Astronomie: Das Universum im Röntgenlicht
Röntgenstrahlung ist der beste Weg, um den energiereichsten Prozessen im All nachzuspüren, von extrem massereichen Schwarzen Löchern bis zu den Überresten von Supernovae. Seit 1999 betreibt die US-Raumfahrtbehörde NASA das Weltraumobservatorium Chandra eigens zu diesem Zweck. Es kann mit seinem Detektor Photonen aus einem breiten Spektrum des Röntgenlichts in einer zuvor unerreichten Bildqualität aufzeichnen. Das hat revolutionäre Einsichten in einige der größten Mysterien des Kosmos geliefert.
Das Teleskop war konstruiert worden, um wichtige Fragen in der Röntgenastronomie zu klären, etwa die nach den genauen Ursprungsorten von energiereicher Strahlung aus allen Richtungen des Himmels, dem so genannten Röntgenhintergrund. Darüber hinaus sollte es sozusagen ein Generalobservatorium für verschiedenste Zwecke werden, bei dem sich Arbeitsgruppen rund um die Welt jährlich mit ihren Projekten um Beobachtungszeit bewerben können. Selbst nach zwei Jahrzehnten Betrieb gehen heute immer noch jedes Jahr rund 500 bis 650 Anträge ein, die insgesamt 5,5-mal so viel Messzeit beanspruchen würden, wie wir am Chandra X-ray Center anzubieten haben.
Entsprechend reich war die wissenschaftliche Ausbeute. Bald waren tausende supermassereiche Schwarze Löcher in den Zentren anderer Galaxien als Quellen des Röntgenhintergrunds identifiziert. Zugleich offenbarten sich bei zahlreichen Objekten am Himmel neue, rätselhafte Vorgänge.
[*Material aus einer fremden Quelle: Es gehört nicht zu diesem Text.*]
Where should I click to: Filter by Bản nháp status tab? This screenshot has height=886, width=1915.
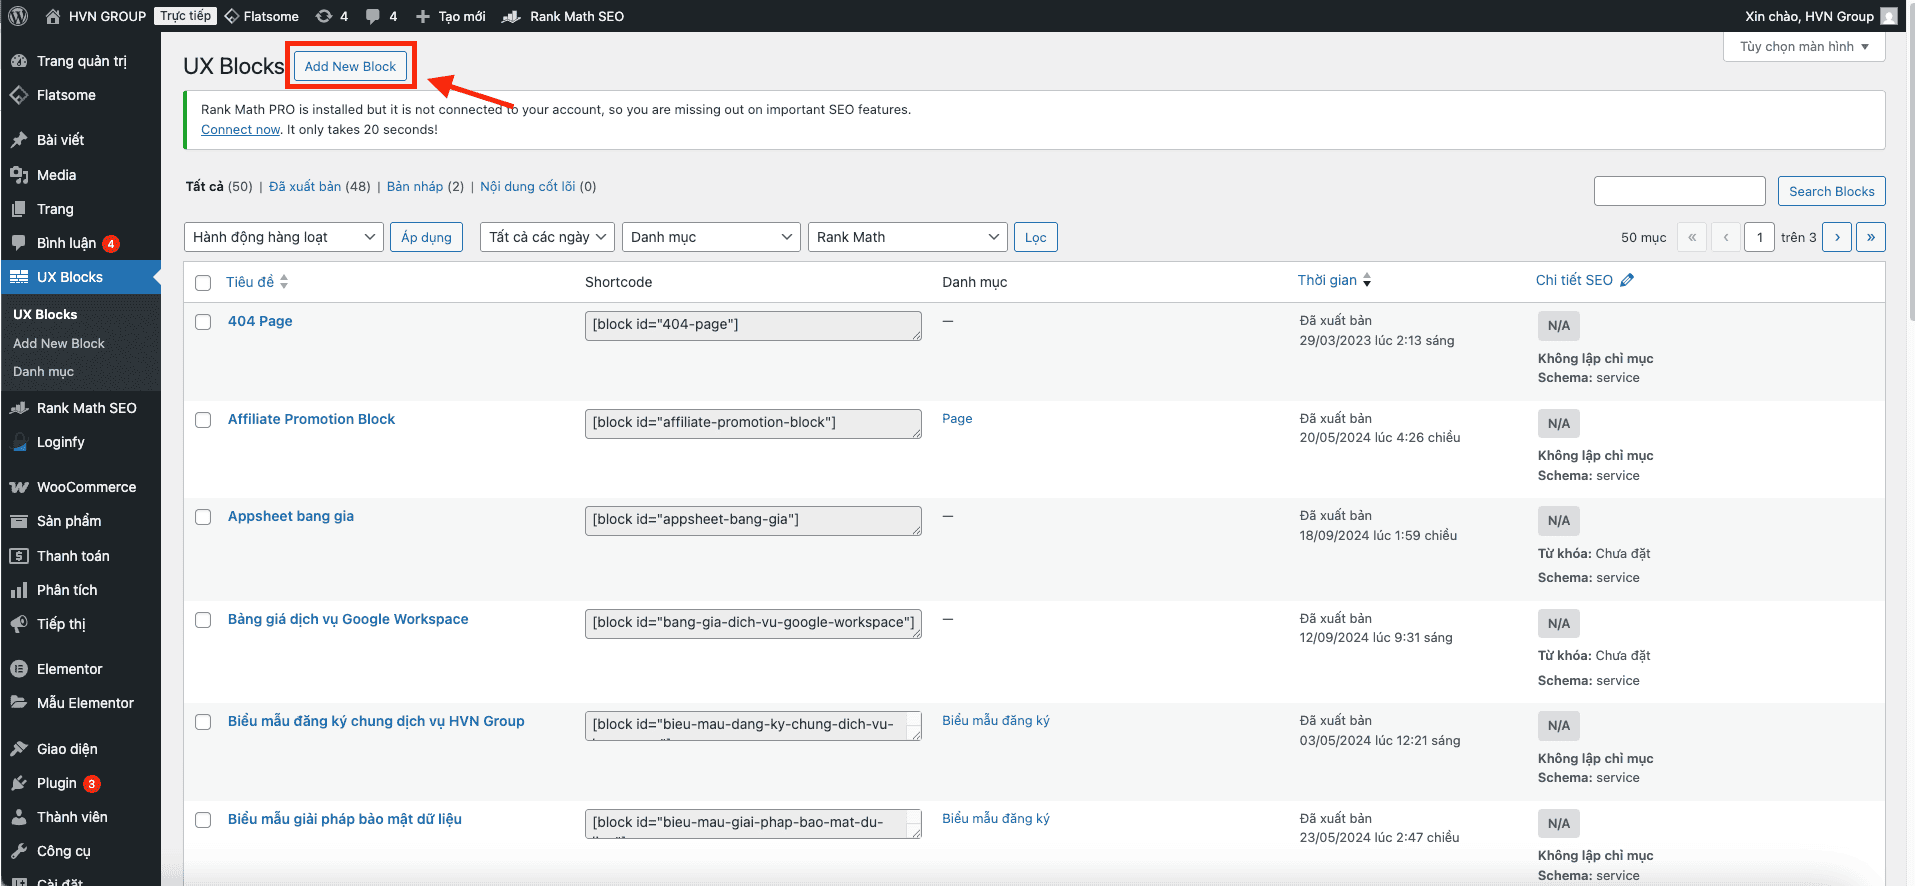click(x=414, y=187)
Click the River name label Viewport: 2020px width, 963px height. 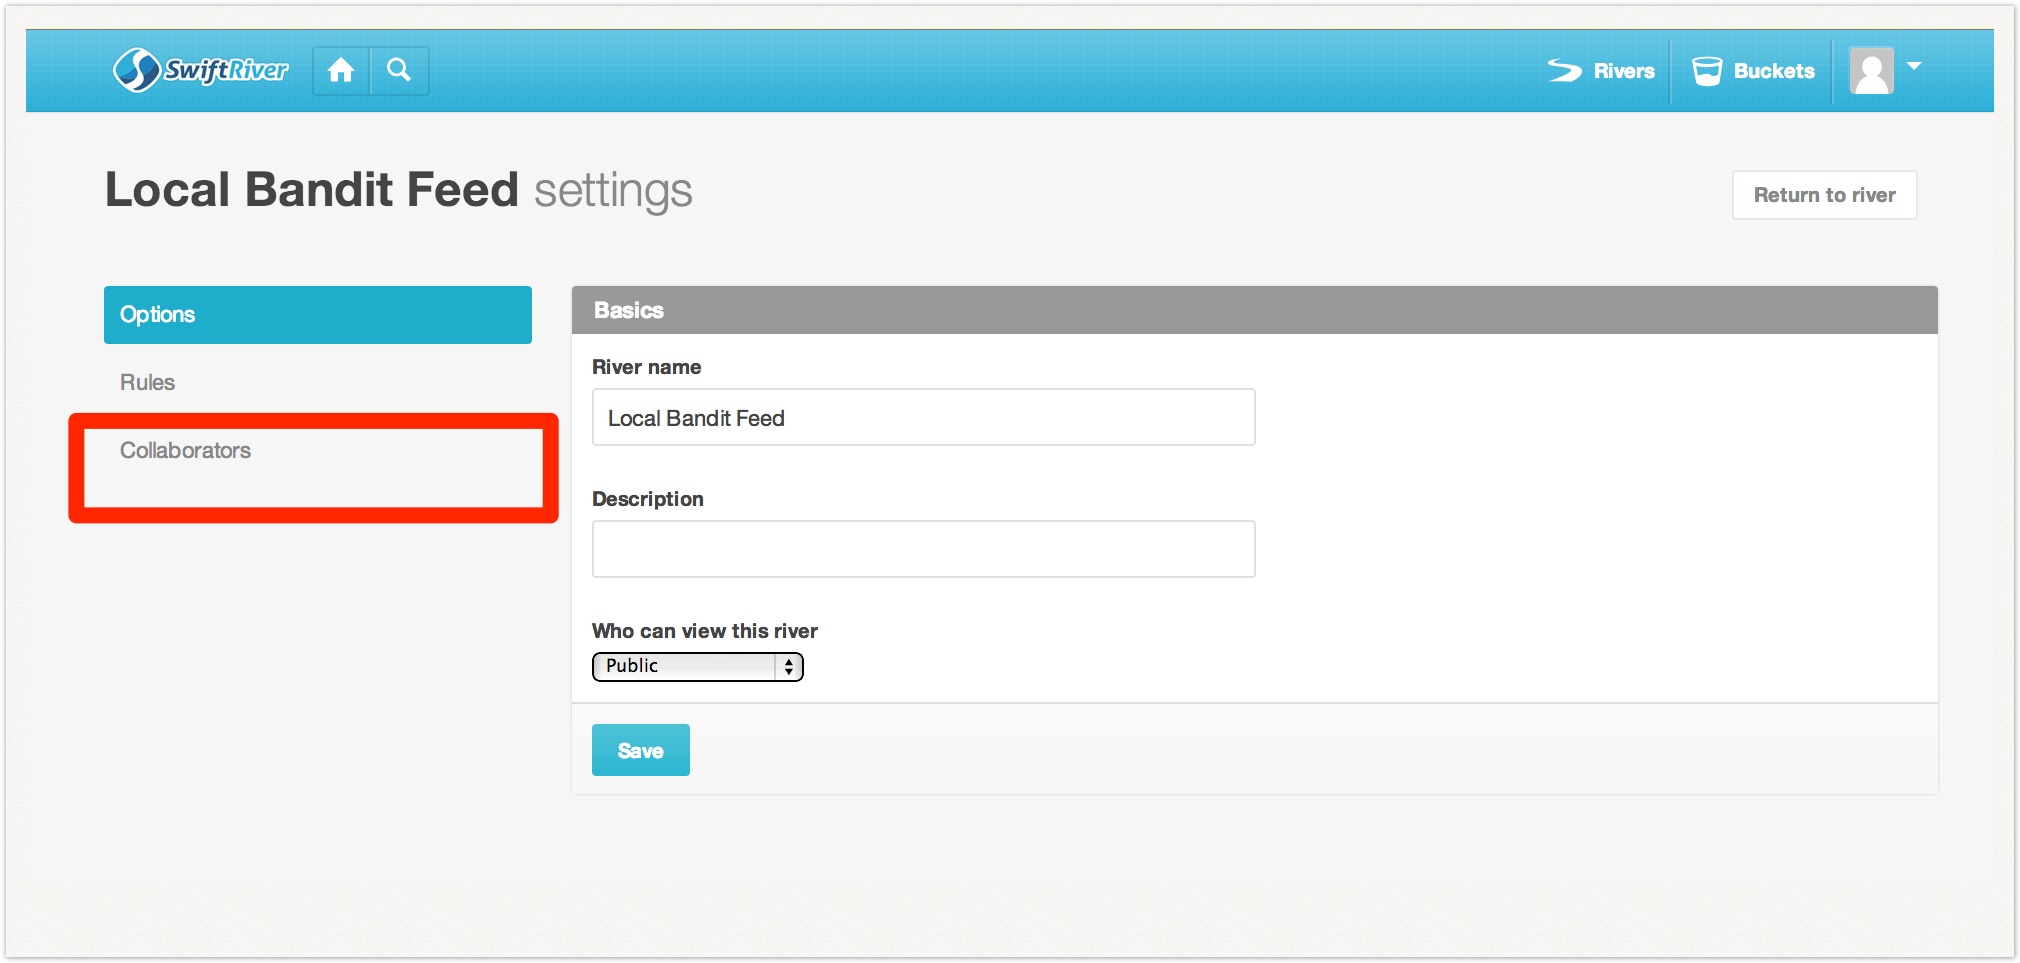click(x=646, y=367)
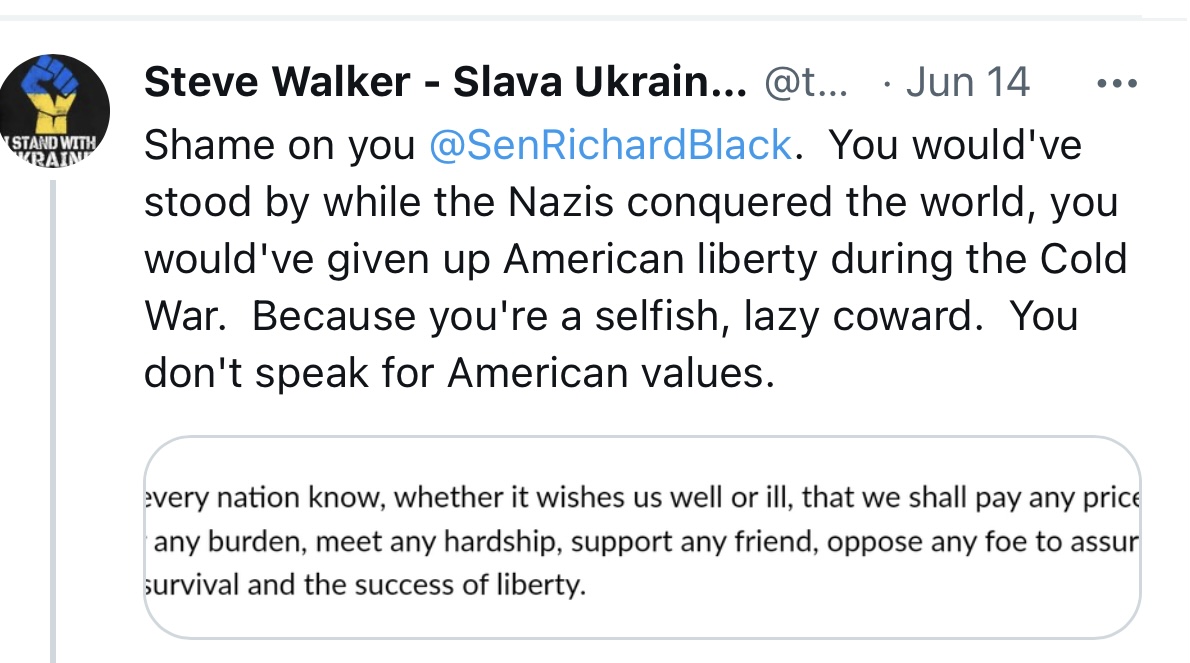This screenshot has width=1190, height=663.
Task: Open the Jun 14 timestamp link
Action: (x=968, y=82)
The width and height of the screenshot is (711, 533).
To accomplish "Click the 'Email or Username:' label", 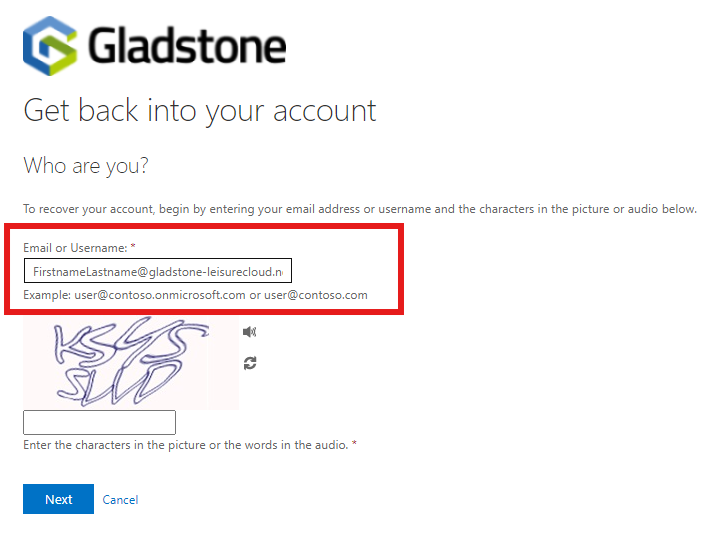I will click(75, 248).
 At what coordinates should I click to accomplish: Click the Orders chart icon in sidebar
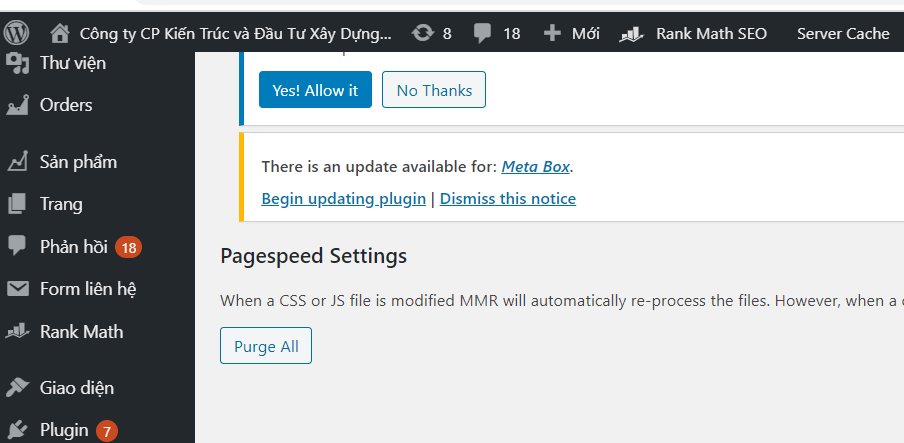pos(17,105)
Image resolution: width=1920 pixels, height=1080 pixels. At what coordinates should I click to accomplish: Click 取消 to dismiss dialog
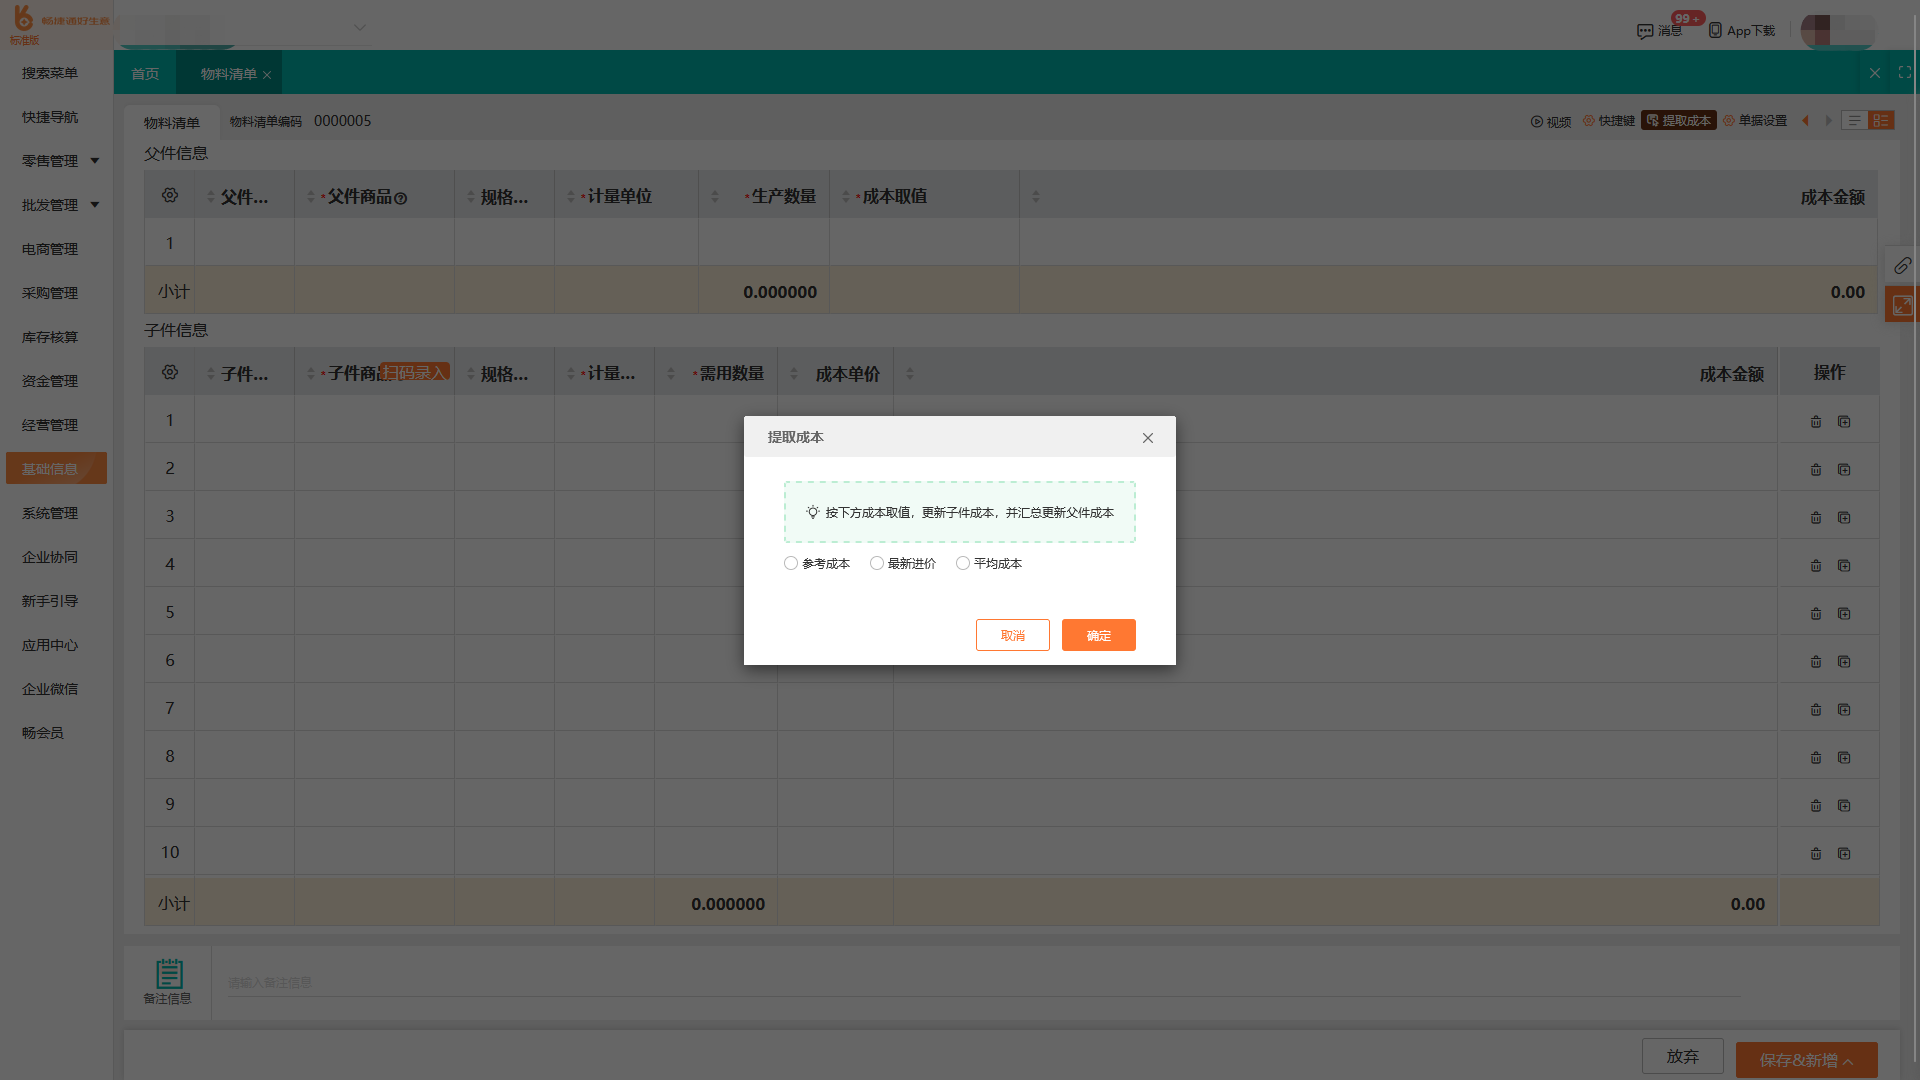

Schwarze Löcher, die intensiv strahlende Jets ausstoßen, während sie sich Materie einverleiben; ein heller Schein in Jupiters Atmosphäre; Blitze von kollidierenden Neutronensternen, die wiederum zuvor mit Hilfe von Gravitationswellendetektoren aufgespürt wurden; dazu besondere Schwarze Löcher, die als ultraleuchtkräftige Röntgenquellen fungieren. Beobachtungen mit Chandra führen eine weltweite Gemeinschaft von mehr als 4000 Wissenschaftlern zusammen und haben bisher für mehr als 8000 Veröffentlichungen gesorgt.
Ich kam drei Jahre vor dem Start ins Missionsteam, habe die zugehörige Website mit aufgebaut, Informationen für die Nutzer zusammengestellt, die ersten Anträge mit begutachtet und das Teleskop während der Vorbereitungen kalibriert. Die Arbeitsfülle während all dieser Tätigkeiten war enorm und trotzdem nichts im Vergleich zu dem, was in den Monaten nach dem erfolgreichen Start folgte. Nun hat Chandra sein 20-jähriges Dienstjubiläum hinter sich, und ich bin inzwischen Direktorin des Chandra X-ray Center, das für den Betrieb des Teleskops zuständig ist. Wir erwarten, dass es – gerade auch im Zusammenspiel mit neuen Observatorien wie dem Event Horizon Telescope und dem James Webb Space Telescope – noch viele weitere Jahre neue Erkenntnisse über die gewaltigsten Vorgänge im Universum liefern wird.